Potential Implications
The substantial improvement in the contiguity and completeness of the assemblies and predicted genes from the Hawaiian M. capitata, P. meandrina, P. acuta, and P. compressa species will enable many follow-up studies. The chromosome-level assembly of the M. capitata isolate will not only serve as a key reference genome for future population studies focusing on this species in Hawaii but also enable more detailed studies on genome content (such as repeats), gene content, and gene synteny with other species from reefs across the world. The P. acuta genome, although not at chromosome-level resolution, is the most complete available for this genus and will be a valuable model for not only comparative analysis but also analysis of ploidy in corals. As the first assembly ever generated from a nondiploid coral, these data will open up new questions surrounding the role of ploidy in coral evolution and adaptation and how this phenomenon is involved in the life cycle of this species and potentially other Pocillopora species, in both Hawaiʻi and other reefs across the world. These questions are critical, because an understanding of how changes in ploidy evolve in these corals, particularly in response to stress, will help us model the response of these ecosystems to anthropogenic climate change and may even provide a new avenue of research for the development of stress-resistant “super” corals.
Data Availability
The SRA Run IDs of the Omni-C data generated from the Hawaiian M. capitata, the PacBio and Illumina genome data used for genome assembly, and the RNA-seq data used for gene prediction are listed in Supplementary Table S1 for each species. The genome assemblies, predicted genes, and functional annotations are available at Rutgers's website for the Hawaiian M. capitata [59], P. acuta [60], P. meandrina [61], and P. compressa [62]. The data from the other Montipora, Pocillopora, and Porites species used in this study are available from their respective repositories listed in Supplementary Table S5. Supporting data and materials are available in the GigaDB database [63], with individual datasets for M. capitata [64], P. acuta [65], P. meandrina [66], and P. compressa [67].
Additional Files
Supplementary Fig. S1. GenomeScope2 (left) and Smudgeplot (right) profiles for (A) Hawaiian M. capitata (this study), (B) Waiopae tide pools M. capitata, (C) M. cactus, (D) M. efflorescens, (E) P. meandrina (this study), (F) Hawaiian P. acuta (this study), (G) Indonesian P. acuta, (H) P. verrucose, (I) P. compressa (this study), (J) P. australiensis, and (K) P. lutea. The profiles were computed for each species using 21-mers generated from the trimmed short-read data listed in Supplementary Table S5.

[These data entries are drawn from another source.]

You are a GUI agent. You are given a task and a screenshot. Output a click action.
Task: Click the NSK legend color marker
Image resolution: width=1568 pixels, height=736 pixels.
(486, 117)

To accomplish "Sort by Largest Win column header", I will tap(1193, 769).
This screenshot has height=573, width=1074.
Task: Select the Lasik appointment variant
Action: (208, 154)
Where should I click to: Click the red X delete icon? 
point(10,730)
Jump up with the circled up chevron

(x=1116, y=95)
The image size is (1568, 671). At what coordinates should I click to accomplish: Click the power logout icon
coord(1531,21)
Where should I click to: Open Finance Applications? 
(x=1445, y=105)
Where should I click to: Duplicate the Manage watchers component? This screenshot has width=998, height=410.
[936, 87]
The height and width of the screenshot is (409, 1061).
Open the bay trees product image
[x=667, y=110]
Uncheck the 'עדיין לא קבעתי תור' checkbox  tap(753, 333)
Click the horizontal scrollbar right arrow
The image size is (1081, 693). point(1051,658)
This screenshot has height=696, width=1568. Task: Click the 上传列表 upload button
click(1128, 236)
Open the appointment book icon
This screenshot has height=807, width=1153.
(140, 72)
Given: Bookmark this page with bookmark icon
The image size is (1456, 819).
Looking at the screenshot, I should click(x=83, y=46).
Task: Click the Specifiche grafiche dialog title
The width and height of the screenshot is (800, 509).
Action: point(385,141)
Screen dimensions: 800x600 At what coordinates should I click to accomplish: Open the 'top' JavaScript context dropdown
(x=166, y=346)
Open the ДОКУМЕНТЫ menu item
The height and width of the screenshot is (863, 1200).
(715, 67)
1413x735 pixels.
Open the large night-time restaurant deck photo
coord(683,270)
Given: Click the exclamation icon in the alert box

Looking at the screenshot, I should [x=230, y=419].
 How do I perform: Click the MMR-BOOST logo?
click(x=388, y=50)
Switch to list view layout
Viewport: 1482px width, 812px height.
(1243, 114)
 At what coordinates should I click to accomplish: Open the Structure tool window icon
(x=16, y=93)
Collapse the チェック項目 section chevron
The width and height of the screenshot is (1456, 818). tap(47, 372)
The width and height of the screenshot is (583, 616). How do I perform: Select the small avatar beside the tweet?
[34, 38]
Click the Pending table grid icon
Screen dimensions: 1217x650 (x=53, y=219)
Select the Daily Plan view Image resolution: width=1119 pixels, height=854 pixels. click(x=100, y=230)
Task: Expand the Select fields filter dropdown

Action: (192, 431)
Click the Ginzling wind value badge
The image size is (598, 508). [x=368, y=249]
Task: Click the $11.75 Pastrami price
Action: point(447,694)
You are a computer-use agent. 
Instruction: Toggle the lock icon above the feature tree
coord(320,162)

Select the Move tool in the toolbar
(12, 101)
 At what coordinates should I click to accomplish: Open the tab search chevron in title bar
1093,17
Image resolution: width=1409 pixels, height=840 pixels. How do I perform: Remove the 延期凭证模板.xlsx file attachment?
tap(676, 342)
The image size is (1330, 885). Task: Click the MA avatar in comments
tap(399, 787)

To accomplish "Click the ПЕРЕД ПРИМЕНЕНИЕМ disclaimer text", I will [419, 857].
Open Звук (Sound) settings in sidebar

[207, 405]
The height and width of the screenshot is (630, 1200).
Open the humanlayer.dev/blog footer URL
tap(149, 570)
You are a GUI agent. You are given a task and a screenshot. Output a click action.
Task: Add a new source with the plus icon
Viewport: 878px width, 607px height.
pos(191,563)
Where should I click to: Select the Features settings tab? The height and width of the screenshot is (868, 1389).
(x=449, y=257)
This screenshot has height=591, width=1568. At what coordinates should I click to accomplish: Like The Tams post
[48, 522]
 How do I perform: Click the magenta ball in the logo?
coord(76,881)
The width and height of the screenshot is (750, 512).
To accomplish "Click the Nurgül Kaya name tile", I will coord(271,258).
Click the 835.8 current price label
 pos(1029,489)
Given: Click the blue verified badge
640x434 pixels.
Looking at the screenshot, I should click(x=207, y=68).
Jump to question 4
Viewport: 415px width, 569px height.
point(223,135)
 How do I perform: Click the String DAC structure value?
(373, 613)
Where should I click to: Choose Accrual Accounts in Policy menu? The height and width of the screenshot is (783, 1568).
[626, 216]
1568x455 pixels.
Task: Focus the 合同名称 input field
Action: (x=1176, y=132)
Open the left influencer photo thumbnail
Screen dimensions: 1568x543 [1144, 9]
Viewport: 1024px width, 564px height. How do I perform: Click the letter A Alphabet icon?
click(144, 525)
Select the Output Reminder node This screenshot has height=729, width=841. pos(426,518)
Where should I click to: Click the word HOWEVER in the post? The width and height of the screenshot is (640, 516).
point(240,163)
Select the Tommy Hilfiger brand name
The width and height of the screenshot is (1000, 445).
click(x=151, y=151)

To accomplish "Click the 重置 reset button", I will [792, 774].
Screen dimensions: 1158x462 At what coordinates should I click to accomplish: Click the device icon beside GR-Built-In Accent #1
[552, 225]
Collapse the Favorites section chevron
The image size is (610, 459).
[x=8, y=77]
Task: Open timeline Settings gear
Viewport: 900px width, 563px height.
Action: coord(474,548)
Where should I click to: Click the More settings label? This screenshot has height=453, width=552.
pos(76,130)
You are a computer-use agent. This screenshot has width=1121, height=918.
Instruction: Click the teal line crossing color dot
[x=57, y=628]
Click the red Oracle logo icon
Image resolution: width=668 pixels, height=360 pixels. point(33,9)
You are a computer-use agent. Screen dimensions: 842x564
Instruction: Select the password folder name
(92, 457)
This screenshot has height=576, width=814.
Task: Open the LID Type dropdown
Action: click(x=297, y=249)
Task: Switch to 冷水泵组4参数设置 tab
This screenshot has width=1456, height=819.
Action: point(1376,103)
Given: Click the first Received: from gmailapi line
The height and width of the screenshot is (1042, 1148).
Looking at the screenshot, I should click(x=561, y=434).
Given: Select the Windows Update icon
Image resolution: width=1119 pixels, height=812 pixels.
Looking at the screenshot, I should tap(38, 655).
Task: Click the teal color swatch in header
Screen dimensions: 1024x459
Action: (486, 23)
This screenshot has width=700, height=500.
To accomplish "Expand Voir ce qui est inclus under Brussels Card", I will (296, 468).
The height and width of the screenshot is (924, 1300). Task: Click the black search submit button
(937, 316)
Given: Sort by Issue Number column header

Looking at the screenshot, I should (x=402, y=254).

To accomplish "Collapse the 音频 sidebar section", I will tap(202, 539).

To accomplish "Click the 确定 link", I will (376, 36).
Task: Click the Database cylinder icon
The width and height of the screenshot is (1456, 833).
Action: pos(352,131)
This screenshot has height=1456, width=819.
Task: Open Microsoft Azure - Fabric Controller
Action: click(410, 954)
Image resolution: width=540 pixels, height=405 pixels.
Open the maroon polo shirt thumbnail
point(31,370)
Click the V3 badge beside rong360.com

Supplementary Table S1. Summary of read data used for genome assembly and gene prediction.
Supplementary Table S2. Summary of coral assemblies before and after haplotype merging.
Supplementary Table S3. List of Symbiodiniaceae genomes used to assess symbiont contamination in the coral genome assemblies.
Supplementary Table S4. Top 10 BLASTn hits against the NCBI's nt database for regions of coral scaffolds with greater than a given coverage of hits to Symbiodiniaceae assembled genomes.
Supplementary Table S5. Metadata for the genome and gene models downloaded for the coral species used for comparative analysis.
Supplementary Table S6. Results from nQuire lrdmodel ploidy estimation for the Hawaiian coral genomes analyzed in this study.
Supplementary Table S7. Comparison between the published Montipora, Pocillopora, and Porites genomes and those generated in this study. All statistics were calculated in this study using the available genome and gene models.
Supplementary Table S8. Number of predicted protein-coding genes in each of the new Hawaiian coral genomes with functional annotations.
Abbreviations
bp: base pairs; BUSCO: Benchmarking Universal Single-Copy Orthologs; Gbp: gigabase pairs; HM2: HaploMerger2; KAAS: KEGG Automatic Annotation Server; Kbp: kilobase pairs; Mbp: megabase pairs; NCBI: National Center for Biotechnology Information; PacBio: Pacific BioSciences; RNA-seq: RNA sequencing; SRA: Sequencing Read Archive.
Funding
This work was supported by the National Science Foundation grant NSF-OCE 1756616, the Catalyst Science Fund grant 2020–008, the National Institute of Food and Agriculture and United States Department of Agriculture (USDA) Hatch grant NJ01180, and the National Aeronautics and Space Administration grant 80NSSC19K0462 awarded to D.B. D.B. and H.S.Y. were also supported by the Collaborative Genome Program of the Korea Institute of Marine Science and Technology Promotion (KIMST) funded by the Ministry of Oceans and Fisheries (MOF) (20180430). J.M.L. was supported by research grants from the National Research Foundation of Korea (NRF, 2020R1C1C1010193) and “The Project to Make Multi-Ministerial National Biological Research Resources More Advanced” program through the Korea Environment Industry & Technology Institute (KEITI) funded by the Korea Ministry of Environment[MOE (2021003420004)]. H.M.P. was supported by the USDA National Institute of Food and Agriculture, Hatch Formula project accession number 1017848 and the National Science Foundation grant NSF-OCE 1756623. E.M. was supported by the Paul G. Allen Family Foundation.
Authors' Contributions
D.B. conceived the project with H.M.P. and J.M.L. T.G.S., J.M.L., and Y.J.J. did the bioinformatic analyses. H.S.Y. provided sequencing resources, and H.M.P. led the coral sample collection and processing with E.M. T.G.S. wrote the manuscript draft with J.M.L., and all authors commented on and approved the submitted version.
Competing Interests
The authors declare that they have no other competing interests.
Supplementary Material
ACKNOWLEDGEMENTS
We acknowledge support from the research and administrative staff at the Hawaiʻi Institute of Marine Biology, where some of this work was done.
Contributor Information
Timothy G Stephens, Department of Biochemistry and Microbiology, Rutgers University, New Brunswick, NJ 08901, USA.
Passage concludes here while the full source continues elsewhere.